Backup::Error: Backup failed
/opt/gitlab/embedded/service/gitlab-rails/lib/backup/manager.rb:36:in `block in pack'
/opt/gitlab/embedded/service/gitlab-rails/lib/backup/manager.rb:27:in `chdir'
/opt/gitlab/embedded/service/gitlab-rails/lib/backup/manager.rb:27:in `pack'
/opt/gitlab/embedded/service/gitlab-rails/lib/tasks/gitlab/backup.rake:27:in `block (3 levels) in <top (required)>'
/opt/gitlab/embedded/bin/bundle:23:in `load'
/opt/gitlab/embedded/bin/bundle:23:in `<main>'
Tasks: TOP => gitlab:backup:create
(See full trace by running task with --trace)
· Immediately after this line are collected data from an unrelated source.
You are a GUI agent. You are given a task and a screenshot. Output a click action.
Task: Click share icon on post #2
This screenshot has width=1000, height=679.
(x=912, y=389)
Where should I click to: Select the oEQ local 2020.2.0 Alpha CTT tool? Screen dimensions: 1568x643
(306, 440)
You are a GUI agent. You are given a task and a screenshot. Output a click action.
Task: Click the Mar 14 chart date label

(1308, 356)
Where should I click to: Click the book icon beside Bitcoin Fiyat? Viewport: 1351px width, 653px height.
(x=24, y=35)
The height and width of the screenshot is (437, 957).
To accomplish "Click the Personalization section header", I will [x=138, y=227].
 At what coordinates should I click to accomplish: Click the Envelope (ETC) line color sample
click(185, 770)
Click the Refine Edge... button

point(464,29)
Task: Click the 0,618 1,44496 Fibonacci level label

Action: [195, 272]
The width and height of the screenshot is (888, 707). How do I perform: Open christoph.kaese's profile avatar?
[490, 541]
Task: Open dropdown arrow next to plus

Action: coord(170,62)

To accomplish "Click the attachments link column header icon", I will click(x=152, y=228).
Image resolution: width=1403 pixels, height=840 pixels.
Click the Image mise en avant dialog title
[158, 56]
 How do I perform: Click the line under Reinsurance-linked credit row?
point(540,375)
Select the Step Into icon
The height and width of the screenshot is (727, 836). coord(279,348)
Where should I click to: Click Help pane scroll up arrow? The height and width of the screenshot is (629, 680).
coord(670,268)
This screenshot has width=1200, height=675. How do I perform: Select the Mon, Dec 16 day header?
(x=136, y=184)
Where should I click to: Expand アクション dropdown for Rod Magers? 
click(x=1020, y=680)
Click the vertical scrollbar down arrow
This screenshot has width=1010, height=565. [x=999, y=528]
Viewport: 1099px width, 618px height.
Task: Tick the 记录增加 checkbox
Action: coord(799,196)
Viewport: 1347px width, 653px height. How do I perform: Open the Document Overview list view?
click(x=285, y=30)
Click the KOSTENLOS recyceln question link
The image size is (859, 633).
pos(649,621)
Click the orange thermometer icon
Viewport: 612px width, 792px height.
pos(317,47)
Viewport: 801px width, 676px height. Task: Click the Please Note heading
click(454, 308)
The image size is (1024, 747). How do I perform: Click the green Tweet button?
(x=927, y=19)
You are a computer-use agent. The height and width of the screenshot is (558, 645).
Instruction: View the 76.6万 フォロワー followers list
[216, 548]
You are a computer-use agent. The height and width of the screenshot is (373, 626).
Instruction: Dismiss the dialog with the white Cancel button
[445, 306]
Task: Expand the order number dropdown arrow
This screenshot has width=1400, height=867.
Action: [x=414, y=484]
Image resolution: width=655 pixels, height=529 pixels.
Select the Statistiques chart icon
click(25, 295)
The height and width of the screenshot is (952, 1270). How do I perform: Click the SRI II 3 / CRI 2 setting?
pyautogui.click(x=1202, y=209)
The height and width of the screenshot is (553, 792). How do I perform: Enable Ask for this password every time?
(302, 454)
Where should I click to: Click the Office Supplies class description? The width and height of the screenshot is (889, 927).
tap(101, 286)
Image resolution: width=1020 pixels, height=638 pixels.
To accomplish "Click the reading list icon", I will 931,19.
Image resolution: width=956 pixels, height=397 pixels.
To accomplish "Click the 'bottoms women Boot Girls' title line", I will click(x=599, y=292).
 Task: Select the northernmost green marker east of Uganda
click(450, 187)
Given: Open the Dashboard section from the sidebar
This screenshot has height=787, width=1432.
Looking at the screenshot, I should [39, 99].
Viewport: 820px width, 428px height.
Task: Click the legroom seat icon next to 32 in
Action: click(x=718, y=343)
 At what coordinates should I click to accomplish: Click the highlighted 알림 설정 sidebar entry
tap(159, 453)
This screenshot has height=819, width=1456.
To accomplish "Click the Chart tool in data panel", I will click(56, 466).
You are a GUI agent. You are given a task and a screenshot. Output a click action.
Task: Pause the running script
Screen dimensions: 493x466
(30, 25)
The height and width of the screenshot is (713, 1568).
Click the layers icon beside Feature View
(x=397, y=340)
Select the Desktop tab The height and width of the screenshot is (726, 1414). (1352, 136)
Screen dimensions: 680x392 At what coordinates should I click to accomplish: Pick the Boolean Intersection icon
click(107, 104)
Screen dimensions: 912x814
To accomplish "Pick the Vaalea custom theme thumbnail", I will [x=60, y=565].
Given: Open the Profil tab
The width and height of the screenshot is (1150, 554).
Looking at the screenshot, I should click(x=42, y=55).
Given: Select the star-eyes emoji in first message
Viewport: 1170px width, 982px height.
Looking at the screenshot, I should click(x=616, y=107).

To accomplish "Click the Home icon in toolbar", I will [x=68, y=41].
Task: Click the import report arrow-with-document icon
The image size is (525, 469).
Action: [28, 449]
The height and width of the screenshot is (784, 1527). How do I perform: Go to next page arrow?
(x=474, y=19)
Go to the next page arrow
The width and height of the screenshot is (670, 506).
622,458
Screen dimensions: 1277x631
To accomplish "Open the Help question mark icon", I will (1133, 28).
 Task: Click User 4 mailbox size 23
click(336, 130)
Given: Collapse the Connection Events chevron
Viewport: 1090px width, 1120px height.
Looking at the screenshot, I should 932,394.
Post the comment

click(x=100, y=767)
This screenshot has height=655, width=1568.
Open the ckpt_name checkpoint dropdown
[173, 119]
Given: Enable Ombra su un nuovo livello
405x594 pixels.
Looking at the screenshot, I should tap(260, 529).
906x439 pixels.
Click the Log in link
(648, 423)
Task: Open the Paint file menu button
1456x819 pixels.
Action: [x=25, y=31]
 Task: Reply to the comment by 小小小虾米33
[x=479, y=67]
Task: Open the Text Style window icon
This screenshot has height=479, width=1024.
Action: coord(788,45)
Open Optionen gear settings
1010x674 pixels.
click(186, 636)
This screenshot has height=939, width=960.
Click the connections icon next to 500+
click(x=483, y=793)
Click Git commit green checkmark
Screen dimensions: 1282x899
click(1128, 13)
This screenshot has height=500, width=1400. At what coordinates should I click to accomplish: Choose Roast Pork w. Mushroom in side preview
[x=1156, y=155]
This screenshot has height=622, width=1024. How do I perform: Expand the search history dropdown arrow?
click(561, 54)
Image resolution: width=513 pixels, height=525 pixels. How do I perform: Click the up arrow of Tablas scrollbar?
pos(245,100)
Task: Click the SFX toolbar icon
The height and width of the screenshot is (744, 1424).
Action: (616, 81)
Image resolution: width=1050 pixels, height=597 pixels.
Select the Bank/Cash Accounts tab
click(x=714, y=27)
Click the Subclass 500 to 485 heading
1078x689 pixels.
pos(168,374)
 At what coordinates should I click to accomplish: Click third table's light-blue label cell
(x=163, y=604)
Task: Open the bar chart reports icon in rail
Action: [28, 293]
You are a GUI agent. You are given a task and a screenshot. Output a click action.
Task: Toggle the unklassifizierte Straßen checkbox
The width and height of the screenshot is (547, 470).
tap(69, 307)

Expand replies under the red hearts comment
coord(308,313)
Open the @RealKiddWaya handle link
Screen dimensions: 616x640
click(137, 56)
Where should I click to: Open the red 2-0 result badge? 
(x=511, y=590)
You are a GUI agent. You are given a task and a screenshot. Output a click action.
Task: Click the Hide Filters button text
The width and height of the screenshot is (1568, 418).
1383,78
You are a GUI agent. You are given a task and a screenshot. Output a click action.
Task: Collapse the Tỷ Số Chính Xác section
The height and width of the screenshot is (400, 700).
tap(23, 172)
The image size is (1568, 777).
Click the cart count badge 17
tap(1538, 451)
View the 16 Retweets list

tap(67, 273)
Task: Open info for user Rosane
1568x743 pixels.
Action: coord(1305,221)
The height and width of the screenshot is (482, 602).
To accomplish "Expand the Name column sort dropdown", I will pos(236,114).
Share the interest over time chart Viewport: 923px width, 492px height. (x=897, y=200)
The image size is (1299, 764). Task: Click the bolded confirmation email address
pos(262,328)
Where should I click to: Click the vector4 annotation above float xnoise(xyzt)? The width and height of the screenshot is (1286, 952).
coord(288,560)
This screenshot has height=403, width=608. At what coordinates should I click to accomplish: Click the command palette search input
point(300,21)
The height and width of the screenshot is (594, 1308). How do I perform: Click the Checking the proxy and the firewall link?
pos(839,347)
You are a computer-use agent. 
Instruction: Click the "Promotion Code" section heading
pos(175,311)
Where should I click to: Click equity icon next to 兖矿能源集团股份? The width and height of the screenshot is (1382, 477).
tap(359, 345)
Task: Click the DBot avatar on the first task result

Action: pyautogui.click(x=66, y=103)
The root cause looks likely to be:
- Scheduled backup took longer than usual to run.
- A GitLab upgrade was initiated, with kicks off a backup for the database.
- The scheduled backup completed, likely creating a tar file (with, now, inconsistent contents) and deleting all the working files and directories.
- The database backup completes, but the output files and directories have been removed.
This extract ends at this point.